Trade value soon to be a storyline

Jason Hammel should be a valuable trade chip for the Cubs in July. Justin K. Aller/Getty Images

CHICAGO -- With nearly a quarter of the season complete, it's time to start thinking about who has potential trade value for the Chicago Cubs. The next quarter of the year will see an increase of scouts around the Cubs as contending teams look for veteran help.

We know Jeff Samardzija, Friday's starter against the Milwaukee Brewers, will be highly sought after, as it's just a matter of whether he brings back an A-plus or A-minus type prospect. Scouts say how he pitches in July will make that decision, considering his second halves the past two seasons haven't been great. They want to make sure his arm is as lively as it can be at that point in the year if teams are going to give up a top guy in their farm system.

Recently, general manager Jed Hoyer indicated trade talks won't start up again until next month, so there's still time for plenty of things to change, but let's examine three other players who could be on the move.

Jason Hammel

He had his worst outing as a Cub on Thursday against the Cardinals, lasting only 5 ⅓ innings while giving up five runs. But it only raised his ERA to 3.06. He's been solid so far and being healthy is reason No. 1.

"Today was probably the best physically I felt all year," Hammel said after the game. "Obviously, the way the game works, it just doesn't work out sometimes."

At times, Hammel has been electric -- like when he struck out the side in the first inning Thursday -- but he's given up some hard-hit balls and a few home runs. The good news is he's kept walks to a minimum, despite two that came back to bite him in the second inning Thursday.

"It's a kiss of death to strike out the side in the first inning as a starting pitcher," Hammel joked. "Everyone knows that."

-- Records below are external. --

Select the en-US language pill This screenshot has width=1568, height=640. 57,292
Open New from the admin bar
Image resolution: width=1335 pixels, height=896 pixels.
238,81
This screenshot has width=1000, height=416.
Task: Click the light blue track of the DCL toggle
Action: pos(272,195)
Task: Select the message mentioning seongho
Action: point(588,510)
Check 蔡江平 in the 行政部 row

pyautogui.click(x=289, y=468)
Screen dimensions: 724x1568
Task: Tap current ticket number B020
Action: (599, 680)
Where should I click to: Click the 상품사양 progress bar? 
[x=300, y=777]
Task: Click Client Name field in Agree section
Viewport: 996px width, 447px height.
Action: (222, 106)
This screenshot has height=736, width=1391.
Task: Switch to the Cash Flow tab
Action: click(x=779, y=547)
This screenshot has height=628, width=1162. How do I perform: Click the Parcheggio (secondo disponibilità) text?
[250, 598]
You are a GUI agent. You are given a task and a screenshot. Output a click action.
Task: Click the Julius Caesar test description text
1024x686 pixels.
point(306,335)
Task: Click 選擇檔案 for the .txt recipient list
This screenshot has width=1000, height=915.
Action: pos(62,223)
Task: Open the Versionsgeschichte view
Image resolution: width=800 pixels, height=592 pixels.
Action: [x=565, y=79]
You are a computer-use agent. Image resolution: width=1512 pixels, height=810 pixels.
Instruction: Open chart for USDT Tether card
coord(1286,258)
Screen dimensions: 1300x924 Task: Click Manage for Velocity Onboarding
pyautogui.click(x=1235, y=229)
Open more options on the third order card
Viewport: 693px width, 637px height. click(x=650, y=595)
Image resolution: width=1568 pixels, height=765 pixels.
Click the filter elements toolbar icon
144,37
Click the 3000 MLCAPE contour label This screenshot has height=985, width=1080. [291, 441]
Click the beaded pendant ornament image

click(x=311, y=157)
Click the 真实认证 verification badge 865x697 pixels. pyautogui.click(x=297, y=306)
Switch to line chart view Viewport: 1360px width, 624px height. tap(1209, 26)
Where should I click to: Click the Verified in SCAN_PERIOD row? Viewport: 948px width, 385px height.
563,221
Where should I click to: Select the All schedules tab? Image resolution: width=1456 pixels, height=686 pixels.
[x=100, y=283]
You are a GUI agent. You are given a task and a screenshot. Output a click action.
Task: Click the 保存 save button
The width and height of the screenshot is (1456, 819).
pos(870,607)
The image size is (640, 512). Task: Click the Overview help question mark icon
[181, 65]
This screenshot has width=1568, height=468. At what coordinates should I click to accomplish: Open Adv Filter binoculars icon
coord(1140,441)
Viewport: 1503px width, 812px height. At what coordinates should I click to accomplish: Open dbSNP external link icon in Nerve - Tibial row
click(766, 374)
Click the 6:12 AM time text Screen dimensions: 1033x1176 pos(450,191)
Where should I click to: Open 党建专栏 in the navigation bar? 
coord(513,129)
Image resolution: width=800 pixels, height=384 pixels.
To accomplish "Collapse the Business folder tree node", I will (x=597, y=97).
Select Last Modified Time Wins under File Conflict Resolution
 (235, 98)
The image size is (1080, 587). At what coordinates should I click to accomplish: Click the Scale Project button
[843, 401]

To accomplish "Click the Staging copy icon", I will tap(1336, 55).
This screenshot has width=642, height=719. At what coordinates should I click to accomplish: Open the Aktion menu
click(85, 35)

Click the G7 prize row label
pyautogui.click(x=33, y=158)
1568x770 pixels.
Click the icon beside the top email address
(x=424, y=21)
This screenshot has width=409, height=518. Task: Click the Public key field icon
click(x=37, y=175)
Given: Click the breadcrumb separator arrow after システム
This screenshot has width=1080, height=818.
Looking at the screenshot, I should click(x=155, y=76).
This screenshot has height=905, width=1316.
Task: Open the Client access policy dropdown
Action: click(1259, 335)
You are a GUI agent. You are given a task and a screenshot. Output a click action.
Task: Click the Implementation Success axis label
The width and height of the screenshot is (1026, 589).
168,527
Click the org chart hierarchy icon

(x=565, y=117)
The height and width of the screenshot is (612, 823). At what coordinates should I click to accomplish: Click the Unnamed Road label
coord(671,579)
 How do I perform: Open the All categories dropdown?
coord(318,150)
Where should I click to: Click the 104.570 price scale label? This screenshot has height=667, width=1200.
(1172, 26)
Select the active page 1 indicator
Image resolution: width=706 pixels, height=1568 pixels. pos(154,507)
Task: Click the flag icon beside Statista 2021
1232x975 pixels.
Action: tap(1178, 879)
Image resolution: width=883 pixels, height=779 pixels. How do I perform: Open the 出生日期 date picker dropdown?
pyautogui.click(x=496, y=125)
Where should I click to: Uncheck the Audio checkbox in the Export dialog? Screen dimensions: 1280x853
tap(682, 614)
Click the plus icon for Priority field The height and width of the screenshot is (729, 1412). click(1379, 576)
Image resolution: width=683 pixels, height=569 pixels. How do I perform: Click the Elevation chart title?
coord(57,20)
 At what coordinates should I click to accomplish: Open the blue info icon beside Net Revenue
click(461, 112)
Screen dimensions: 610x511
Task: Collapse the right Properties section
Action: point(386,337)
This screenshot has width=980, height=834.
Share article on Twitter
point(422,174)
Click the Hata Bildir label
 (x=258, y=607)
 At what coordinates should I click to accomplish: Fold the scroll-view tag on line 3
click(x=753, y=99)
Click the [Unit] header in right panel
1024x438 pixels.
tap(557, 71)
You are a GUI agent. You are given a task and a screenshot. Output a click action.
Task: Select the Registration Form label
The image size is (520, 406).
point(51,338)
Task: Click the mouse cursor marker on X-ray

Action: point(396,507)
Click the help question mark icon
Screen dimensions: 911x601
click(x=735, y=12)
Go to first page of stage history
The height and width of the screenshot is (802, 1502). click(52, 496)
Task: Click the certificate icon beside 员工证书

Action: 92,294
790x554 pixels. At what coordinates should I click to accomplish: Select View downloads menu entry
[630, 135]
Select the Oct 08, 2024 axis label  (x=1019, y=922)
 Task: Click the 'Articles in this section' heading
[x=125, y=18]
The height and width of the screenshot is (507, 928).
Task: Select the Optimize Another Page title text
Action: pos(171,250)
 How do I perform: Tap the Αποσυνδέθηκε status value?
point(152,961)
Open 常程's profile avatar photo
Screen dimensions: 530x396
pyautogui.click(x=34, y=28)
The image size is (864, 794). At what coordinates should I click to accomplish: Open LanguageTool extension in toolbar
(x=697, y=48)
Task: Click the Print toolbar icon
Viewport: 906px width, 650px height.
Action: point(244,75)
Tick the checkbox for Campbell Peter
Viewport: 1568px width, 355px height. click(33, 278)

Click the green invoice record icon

His WHIP is still just 0.91 after walking two and giving up five hits. Teams are going to love that kind of control. He's a big, physical presence who can fit nicely in the middle to back end of a contending team's rotation. He can fetch the Cubs a B-plus/A-minus type prospect if things keep going in the right direction. That was no sure thing when he was signed last offseason.

Nate Schierholtz

There's little doubt he'll finish the season in another city unless he struggles so mightily that no one comes calling. After last season's career-high 21 home runs, he looked to be a good fit from the left side for a number of teams. And he still might be. But after grounding out with the bases loaded in the eighth inning Thursday, his batting average fell to .198. And he has no home runs.

"Getting on base is more important," Schierholtz said. "Those [home runs] will come. I've been feeling better lately. ... I came in [Thursday] with a chance to tie the game up. In that situation, I expect to succeed. When it doesn't work out your way, it's obviously frustrating."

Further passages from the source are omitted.